The emotional high point of the evening came when Trump paid tribute to the grieving widow Carryn Owens and to her deceased husband Ryan, a Navy SEAL killed during a raid in Yemen. A standing ovation ensued. For nearly two minutes, all attention focused on a tearful Carryn Owens. For a brief moment, her mourning became ours.

With their trademark prurience, the television networks milked that moment for all it was worth. So too did Trump himself, remarking, “Ryan is looking down right now, you know that, and he’s very happy because I think he just broke a record,” presumably for sustained applause during a presidential address. “Ryan laid down his life for his friends, for his country, and for our freedom,” the president added in his own display of spurious emotion. For that, “we will never forget him.”

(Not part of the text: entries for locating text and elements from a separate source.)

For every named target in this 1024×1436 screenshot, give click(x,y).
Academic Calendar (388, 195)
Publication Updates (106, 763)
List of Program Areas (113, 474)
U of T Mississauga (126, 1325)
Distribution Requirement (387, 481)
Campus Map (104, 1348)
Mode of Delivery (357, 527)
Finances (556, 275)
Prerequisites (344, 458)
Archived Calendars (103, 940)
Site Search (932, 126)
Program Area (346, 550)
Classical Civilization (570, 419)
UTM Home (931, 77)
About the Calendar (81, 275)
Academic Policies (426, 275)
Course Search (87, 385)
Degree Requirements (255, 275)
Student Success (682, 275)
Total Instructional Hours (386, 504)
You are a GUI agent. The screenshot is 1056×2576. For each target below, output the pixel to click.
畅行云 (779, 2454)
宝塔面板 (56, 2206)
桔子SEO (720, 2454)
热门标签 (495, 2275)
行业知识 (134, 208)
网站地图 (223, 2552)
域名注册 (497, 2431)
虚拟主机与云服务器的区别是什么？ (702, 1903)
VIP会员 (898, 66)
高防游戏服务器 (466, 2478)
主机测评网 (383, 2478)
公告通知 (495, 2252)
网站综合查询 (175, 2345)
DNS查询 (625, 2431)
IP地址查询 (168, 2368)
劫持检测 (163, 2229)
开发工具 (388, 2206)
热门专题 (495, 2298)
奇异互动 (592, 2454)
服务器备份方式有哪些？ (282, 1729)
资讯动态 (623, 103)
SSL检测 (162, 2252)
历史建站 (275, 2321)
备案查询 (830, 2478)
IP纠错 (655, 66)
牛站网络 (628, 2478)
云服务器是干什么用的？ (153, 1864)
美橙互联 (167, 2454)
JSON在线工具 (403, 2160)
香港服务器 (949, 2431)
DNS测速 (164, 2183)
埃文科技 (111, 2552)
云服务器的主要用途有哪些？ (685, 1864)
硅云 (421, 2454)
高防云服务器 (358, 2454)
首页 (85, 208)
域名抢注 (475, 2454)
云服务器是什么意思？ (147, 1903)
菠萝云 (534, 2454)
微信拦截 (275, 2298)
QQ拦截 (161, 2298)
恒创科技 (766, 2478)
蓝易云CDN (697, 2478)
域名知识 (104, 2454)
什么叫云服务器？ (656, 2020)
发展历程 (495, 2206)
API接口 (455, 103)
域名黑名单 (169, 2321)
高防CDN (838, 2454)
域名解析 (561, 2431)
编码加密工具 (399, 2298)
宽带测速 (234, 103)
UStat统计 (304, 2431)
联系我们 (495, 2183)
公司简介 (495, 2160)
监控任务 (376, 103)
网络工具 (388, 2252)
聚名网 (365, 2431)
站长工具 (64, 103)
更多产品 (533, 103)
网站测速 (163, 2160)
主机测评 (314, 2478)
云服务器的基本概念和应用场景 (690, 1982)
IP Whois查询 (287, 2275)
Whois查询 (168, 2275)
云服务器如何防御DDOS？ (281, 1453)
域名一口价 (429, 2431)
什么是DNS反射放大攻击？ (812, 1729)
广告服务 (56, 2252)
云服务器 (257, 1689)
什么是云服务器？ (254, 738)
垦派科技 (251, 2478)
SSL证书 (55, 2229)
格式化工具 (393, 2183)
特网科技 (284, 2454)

But we will, and for the most part already have. Certainly Trump and those around him have moved on. They have, for example, rejected demands by Ryan’s father for a formal investigation into the operation that took his son’s life. “Why,” William Owens has asked, “did there have to be this stupid mission when it wasn’t even barely a week into [Trump’s] administration?” William Owens received no answer to his question. Nor did he attend the president’s address to Congress.

Yet the contrast between the respect shown for the grief-stricken widow and that shown for the grief-stricken father reveals something important about American politics today.

With near unanimity, we profess to hold the troops in high regard. We honor their service, as we rightly should. Yet there it stops, well short of even an approximation of accountability. Stupid missions and stupid wars continue without serious examination and almost without notice.

And so, accompanied by ostentatious displays of spurious emotion, presidents get away with what in other contexts would qualify as murder.